Exercise tasks >>
a: According to the car speed solution, how many seconds after it begins to slow down does the car come to a stop?
b: In the car speed solution, rewrite the paragraph beginning "The domain represents the possible values" as a short list that keeps its main facts.

Document >>
━━━━

Question

Exercises $$49-54:$$ Write a formula for a linear function that models the situation. Choose both an appropriate name and an appropriate variable for the function. State what the input variable represents and the domain of the function. Assume that the domain is an interval of the real numbers. Speed of a Car $$\quad$$ A car is traveling at 30 miles per hour, and then it begins to slow down at a constant rate of 6 miles per hour every 4 seconds.

Answer

**step1 Identify the initial speed of the car**

The problem states the car is initially traveling at a certain speed before it begins to slow down. This is our starting point for the speed.

Initial Speed = 30 \text{ miles per hour}

**step2 Calculate the rate of speed decrease per second**

The car slows down at a constant rate. To find the rate of change per second, we divide the change in speed by the time taken for that change.

$$ \text{Rate of decrease} = \frac{\text{Change in speed}}{\text{Time taken}} $$

Given that the speed decreases by 6 miles per hour every 4 seconds, the rate of decrease is:

$$ \frac{6 \text{ mph}}{4 \text{ seconds}} = 1.5 \text{ mph/second} $$

**step3 Formulate the linear function for the car's speed**

We need a linear function that models the car's speed over time. A linear function can be written in the form $$ y = mx + b $$, where $$b$$ is the initial value (initial speed) and $$m$$ is the rate of change (rate of decrease). Let's use $$S$$ for speed and $$t$$ for time in seconds. Since the speed is decreasing, the rate of change will be negative.

$$ S(t) = \text{Initial Speed} - (\text{Rate of decrease}) \times t $$

Substituting the values calculated:

$$ S(t) = 30 - 1.5t $$

Here, $$S(t)$$ represents the speed of the car in miles per hour, and $$t$$ represents the time in seconds after the car begins to slow down.

**step4 Determine the domain of the function**

The domain represents the possible values for the input variable $$t$$ (time). The car starts slowing down at $$t=0$$. The speed cannot be negative, so the function is valid until the car comes to a stop (speed is 0). To find when the car stops, we set $$S(t)=0$$ and solve for $$t$$.

$$ 0 = 30 - 1.5t $$

$$ 1.5t = 30 $$

$$ t = \frac{30}{1.5} $$

$$ t = 20 \text{ seconds} $$

Therefore, the time $$t$$ ranges from 0 seconds (when it starts slowing down) to 20 seconds (when it stops). The domain is the interval of real numbers from 0 to 20, inclusive.

$$ \text{Domain: } [0, 20] $$

Alternative answer

Answer:
Function Name: `S` (for Speed)
Variable Name: `t` (for time)

━━━━

(Saved data entries)
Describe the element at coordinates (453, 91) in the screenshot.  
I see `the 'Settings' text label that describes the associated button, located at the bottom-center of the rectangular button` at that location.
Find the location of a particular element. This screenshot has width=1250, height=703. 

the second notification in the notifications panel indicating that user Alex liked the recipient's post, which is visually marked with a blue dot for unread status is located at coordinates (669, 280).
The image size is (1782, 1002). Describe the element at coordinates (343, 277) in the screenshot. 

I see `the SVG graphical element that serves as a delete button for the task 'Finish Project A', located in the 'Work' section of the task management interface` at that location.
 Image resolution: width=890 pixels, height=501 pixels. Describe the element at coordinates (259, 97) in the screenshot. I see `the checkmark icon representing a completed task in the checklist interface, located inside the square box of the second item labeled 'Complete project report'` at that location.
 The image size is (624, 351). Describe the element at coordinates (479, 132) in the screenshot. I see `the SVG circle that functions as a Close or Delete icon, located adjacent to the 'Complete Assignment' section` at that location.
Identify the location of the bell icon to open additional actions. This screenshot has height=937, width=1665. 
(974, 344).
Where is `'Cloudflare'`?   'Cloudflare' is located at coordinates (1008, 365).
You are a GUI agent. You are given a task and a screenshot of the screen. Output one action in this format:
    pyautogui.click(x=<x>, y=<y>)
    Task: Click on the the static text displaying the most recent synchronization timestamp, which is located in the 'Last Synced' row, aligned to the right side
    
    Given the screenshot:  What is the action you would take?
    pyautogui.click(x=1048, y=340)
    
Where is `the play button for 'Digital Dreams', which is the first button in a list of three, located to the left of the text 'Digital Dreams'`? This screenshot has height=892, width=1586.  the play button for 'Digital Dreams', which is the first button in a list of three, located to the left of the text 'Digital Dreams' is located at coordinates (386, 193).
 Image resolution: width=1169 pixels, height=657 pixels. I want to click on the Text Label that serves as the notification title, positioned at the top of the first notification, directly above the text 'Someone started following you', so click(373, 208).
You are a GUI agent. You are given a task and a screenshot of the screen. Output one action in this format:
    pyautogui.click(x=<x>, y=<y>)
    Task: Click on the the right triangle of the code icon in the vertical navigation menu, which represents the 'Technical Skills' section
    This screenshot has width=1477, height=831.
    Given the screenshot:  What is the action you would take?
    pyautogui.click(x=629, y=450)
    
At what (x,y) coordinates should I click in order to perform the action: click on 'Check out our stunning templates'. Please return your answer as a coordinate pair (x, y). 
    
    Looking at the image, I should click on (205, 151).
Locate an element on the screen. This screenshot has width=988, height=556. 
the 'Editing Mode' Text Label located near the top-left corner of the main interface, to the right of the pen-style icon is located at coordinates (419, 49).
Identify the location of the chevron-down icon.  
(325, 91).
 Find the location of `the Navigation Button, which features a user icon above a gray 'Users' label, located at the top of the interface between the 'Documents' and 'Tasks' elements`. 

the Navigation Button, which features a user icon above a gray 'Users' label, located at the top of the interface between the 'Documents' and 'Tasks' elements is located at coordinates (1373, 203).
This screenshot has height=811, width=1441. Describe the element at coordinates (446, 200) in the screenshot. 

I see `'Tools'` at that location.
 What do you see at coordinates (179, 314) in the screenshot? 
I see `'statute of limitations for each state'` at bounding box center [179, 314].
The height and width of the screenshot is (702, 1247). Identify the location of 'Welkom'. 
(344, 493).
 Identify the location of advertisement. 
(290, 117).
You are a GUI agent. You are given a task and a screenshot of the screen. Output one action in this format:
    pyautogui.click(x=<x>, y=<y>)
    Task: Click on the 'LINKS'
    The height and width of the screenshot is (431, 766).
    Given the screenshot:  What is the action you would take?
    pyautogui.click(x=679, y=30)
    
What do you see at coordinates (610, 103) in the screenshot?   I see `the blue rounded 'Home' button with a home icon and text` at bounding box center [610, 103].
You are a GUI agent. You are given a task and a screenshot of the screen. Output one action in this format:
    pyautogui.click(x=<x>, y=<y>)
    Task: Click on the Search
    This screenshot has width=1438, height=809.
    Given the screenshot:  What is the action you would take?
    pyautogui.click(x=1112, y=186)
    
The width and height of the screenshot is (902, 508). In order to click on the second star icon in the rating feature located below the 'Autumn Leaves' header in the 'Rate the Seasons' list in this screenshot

━━━━

Answers for the exercise >>
a: 20 seconds.

b:
- The domain is the set of possible values for the input variable t (time).
- The car starts slowing down at t = 0.
- Speed cannot be negative, so the function holds only until the car stops at a speed of 0.
- To find when the car stops, set S(t) = 0 and solve for t.